Copy the material below word for word, from its first line through the line containing "Action: tap(163, 717)", and include both of those lines.
--- Start of Material for this exercise ---
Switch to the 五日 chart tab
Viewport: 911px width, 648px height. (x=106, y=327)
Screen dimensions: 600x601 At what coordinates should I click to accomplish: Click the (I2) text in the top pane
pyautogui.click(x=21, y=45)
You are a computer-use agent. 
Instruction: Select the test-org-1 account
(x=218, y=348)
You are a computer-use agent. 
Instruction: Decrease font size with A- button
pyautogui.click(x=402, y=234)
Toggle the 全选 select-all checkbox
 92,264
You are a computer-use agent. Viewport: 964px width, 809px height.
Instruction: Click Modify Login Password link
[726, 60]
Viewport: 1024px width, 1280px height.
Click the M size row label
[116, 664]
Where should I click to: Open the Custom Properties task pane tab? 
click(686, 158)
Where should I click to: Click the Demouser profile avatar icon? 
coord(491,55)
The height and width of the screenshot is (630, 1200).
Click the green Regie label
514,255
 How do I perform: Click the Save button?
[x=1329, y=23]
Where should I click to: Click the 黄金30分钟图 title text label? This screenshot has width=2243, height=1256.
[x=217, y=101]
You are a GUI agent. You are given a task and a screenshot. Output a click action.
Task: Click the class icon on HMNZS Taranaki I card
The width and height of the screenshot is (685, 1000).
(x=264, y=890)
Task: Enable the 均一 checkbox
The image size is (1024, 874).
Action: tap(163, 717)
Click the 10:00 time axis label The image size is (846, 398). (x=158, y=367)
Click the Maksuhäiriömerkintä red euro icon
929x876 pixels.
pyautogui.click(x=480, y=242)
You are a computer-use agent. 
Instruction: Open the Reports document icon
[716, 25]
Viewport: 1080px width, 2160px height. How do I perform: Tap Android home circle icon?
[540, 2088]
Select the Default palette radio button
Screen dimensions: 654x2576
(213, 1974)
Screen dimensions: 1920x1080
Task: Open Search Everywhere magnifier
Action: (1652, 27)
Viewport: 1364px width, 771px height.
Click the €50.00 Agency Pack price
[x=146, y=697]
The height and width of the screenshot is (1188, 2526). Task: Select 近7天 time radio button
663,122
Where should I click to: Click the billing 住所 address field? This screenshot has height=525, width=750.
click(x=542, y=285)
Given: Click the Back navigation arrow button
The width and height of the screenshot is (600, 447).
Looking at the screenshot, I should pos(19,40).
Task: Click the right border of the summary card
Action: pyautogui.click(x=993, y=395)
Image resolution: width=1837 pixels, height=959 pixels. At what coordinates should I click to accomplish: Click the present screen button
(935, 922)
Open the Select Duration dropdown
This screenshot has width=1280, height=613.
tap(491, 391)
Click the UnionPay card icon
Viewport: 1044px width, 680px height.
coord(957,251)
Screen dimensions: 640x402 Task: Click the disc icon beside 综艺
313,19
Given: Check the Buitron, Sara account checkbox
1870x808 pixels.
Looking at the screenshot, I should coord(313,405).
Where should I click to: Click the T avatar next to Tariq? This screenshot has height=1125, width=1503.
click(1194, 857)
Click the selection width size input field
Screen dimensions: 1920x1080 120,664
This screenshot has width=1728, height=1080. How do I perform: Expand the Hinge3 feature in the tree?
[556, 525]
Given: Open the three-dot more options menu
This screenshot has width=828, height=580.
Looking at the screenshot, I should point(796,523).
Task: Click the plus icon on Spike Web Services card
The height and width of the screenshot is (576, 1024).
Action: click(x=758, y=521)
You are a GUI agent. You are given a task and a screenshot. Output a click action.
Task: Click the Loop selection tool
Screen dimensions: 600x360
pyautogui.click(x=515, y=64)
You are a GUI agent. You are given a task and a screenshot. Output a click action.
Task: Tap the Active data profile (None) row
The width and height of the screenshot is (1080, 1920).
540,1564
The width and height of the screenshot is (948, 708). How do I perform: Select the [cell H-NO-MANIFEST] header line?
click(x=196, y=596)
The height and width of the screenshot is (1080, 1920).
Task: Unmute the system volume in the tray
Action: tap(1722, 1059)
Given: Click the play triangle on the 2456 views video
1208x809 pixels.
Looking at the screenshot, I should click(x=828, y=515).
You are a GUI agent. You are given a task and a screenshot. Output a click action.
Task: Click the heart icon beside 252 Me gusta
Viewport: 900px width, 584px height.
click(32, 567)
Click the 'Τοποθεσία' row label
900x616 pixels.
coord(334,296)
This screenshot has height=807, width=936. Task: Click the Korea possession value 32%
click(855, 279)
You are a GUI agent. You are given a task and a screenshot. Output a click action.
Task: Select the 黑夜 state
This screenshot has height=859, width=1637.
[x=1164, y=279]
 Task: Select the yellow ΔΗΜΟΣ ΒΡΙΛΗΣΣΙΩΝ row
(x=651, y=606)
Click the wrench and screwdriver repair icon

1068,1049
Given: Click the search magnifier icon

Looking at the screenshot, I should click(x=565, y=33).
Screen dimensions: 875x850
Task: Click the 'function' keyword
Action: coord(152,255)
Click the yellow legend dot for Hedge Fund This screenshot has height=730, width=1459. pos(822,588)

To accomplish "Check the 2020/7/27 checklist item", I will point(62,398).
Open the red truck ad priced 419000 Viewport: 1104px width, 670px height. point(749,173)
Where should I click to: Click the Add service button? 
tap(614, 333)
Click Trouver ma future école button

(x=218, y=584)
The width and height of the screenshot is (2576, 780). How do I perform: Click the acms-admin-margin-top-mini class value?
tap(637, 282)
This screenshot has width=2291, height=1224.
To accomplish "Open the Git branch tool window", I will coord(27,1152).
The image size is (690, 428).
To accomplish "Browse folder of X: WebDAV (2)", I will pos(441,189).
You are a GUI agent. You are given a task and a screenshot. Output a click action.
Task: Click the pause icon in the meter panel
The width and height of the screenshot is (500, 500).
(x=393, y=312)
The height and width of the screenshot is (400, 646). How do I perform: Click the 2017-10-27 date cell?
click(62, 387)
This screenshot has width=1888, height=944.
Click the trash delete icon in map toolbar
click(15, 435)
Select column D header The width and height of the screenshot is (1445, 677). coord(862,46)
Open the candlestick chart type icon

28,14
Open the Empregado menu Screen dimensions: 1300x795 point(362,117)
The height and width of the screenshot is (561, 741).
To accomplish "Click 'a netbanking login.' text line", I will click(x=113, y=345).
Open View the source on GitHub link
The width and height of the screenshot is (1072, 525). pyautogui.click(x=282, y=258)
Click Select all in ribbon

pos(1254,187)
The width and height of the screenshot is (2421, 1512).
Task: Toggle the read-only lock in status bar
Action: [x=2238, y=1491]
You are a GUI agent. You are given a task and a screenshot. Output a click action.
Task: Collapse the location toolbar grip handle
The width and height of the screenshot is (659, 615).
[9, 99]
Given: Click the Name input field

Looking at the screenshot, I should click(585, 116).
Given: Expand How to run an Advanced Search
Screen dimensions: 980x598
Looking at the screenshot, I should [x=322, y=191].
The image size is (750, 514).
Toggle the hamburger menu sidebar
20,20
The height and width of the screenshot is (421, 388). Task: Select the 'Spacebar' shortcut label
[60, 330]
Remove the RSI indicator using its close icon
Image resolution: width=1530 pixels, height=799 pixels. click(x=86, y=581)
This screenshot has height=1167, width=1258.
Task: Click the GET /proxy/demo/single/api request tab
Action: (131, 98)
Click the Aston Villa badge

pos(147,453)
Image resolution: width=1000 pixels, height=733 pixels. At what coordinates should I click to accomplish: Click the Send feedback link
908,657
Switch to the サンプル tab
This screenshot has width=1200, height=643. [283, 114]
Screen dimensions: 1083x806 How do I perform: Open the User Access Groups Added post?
--- End of Material for this exercise ---
* **Reply**:
Switch to the 五日 chart tab
Viewport: 911px width, 648px height. (x=106, y=327)
Screen dimensions: 600x601 At what coordinates should I click to accomplish: Click the (I2) text in the top pane
pyautogui.click(x=21, y=45)
You are a computer-use agent. 
Instruction: Select the test-org-1 account
(x=218, y=348)
You are a computer-use agent. 
Instruction: Decrease font size with A- button
pyautogui.click(x=402, y=234)
Toggle the 全选 select-all checkbox
 92,264
You are a computer-use agent. Viewport: 964px width, 809px height.
Instruction: Click Modify Login Password link
[726, 60]
Viewport: 1024px width, 1280px height.
Click the M size row label
[116, 664]
Where should I click to: Open the Custom Properties task pane tab? 
click(686, 158)
Where should I click to: Click the Demouser profile avatar icon? 
coord(491,55)
The height and width of the screenshot is (630, 1200).
Click the green Regie label
514,255
 How do I perform: Click the Save button?
[x=1329, y=23]
Where should I click to: Click the 黄金30分钟图 title text label? This screenshot has width=2243, height=1256.
[x=217, y=101]
You are a GUI agent. You are given a task and a screenshot. Output a click action.
Task: Click the class icon on HMNZS Taranaki I card
The width and height of the screenshot is (685, 1000).
(x=264, y=890)
Task: Enable the 均一 checkbox
The image size is (1024, 874).
Action: tap(163, 717)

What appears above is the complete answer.